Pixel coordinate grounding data

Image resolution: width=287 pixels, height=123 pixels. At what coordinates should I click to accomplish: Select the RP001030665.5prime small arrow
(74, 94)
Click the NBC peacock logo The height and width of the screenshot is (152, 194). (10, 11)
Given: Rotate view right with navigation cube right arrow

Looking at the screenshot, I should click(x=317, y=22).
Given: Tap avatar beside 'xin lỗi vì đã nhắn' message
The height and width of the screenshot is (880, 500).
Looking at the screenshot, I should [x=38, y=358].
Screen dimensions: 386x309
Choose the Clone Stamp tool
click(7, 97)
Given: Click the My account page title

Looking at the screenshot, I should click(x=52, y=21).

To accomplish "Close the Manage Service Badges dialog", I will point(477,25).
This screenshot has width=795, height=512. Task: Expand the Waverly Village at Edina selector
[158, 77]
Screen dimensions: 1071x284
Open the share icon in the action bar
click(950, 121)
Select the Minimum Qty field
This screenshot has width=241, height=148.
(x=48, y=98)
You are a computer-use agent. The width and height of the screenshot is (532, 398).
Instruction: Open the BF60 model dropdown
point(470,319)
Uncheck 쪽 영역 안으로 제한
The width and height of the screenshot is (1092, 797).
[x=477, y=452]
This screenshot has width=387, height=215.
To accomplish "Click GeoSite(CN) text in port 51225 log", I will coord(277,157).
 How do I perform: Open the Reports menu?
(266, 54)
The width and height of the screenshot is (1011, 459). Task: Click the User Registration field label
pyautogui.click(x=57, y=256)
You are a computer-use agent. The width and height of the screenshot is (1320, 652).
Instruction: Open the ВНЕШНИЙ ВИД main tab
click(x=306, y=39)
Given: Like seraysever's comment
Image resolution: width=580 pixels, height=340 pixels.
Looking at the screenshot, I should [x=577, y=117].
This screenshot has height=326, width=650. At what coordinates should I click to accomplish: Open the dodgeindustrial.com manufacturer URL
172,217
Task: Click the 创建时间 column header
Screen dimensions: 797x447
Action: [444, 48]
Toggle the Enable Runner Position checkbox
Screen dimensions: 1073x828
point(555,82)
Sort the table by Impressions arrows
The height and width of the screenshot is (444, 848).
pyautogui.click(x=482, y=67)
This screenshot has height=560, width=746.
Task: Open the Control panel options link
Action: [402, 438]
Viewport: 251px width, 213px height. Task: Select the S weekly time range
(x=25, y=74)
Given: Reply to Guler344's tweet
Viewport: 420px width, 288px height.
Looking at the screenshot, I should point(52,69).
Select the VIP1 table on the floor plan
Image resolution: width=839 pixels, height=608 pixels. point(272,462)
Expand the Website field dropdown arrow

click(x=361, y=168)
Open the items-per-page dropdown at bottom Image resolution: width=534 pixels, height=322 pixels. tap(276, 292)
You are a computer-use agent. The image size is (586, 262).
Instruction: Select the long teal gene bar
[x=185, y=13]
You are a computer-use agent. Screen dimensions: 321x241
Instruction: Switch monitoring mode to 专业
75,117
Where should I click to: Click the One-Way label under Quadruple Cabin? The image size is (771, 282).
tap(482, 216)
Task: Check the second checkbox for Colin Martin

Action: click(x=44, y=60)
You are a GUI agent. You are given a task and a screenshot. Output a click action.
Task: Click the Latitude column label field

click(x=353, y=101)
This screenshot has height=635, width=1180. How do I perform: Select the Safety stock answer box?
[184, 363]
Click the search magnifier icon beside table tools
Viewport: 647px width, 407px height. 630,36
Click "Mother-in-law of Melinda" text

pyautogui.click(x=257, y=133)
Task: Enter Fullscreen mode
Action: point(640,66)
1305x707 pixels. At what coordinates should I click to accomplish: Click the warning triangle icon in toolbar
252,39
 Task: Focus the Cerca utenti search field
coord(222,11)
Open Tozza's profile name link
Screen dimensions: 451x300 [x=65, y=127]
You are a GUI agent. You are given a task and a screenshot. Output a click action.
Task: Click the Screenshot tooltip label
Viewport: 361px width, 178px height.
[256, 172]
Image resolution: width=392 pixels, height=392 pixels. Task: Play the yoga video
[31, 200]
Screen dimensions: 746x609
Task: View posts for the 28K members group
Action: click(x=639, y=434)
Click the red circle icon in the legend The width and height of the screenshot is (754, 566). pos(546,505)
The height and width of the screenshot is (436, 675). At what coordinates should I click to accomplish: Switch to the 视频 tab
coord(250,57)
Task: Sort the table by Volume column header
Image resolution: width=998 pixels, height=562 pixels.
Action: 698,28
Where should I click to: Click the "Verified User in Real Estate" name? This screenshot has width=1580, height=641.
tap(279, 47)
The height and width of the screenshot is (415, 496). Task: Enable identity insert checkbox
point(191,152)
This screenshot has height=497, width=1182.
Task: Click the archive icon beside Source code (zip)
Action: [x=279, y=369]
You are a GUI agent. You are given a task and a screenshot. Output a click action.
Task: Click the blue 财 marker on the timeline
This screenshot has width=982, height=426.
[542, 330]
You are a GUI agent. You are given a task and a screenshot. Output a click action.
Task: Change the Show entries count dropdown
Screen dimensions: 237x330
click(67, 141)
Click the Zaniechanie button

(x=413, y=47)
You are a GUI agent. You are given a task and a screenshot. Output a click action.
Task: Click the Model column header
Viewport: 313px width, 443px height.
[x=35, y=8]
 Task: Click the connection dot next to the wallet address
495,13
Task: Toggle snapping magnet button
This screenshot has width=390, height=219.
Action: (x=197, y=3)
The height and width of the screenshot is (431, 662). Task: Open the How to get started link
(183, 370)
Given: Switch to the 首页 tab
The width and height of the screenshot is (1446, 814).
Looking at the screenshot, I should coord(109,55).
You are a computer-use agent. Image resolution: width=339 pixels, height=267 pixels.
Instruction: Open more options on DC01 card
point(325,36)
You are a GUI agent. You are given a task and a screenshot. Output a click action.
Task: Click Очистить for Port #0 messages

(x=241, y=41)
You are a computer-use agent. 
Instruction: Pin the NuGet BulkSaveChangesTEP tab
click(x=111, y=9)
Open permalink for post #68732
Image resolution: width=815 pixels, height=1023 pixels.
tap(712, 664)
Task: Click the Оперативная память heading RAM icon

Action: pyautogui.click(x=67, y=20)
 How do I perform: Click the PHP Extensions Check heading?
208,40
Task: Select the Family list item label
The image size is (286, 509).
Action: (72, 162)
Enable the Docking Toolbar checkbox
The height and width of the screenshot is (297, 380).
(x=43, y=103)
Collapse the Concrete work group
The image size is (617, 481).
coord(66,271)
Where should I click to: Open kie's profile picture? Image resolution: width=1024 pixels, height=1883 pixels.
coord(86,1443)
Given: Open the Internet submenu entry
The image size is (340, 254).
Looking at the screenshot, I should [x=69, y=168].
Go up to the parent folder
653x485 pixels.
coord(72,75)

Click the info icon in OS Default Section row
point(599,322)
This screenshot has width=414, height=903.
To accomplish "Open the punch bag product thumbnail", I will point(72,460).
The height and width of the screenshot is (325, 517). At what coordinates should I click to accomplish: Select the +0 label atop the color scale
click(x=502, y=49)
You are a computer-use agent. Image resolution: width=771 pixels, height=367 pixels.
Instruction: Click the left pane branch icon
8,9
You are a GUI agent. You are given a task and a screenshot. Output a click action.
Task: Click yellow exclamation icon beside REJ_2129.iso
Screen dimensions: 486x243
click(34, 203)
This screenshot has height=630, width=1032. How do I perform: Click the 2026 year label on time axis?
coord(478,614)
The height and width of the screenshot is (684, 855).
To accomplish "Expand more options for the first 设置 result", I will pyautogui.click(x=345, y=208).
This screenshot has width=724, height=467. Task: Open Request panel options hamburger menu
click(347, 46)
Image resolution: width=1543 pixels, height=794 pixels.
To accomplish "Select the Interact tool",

• _Work instruction_
Copy all lines of the records in which the string "Toggle" can be found.

• _Task solution_
Toggle the Enable Runner Position checkbox
Task: Toggle snapping magnet button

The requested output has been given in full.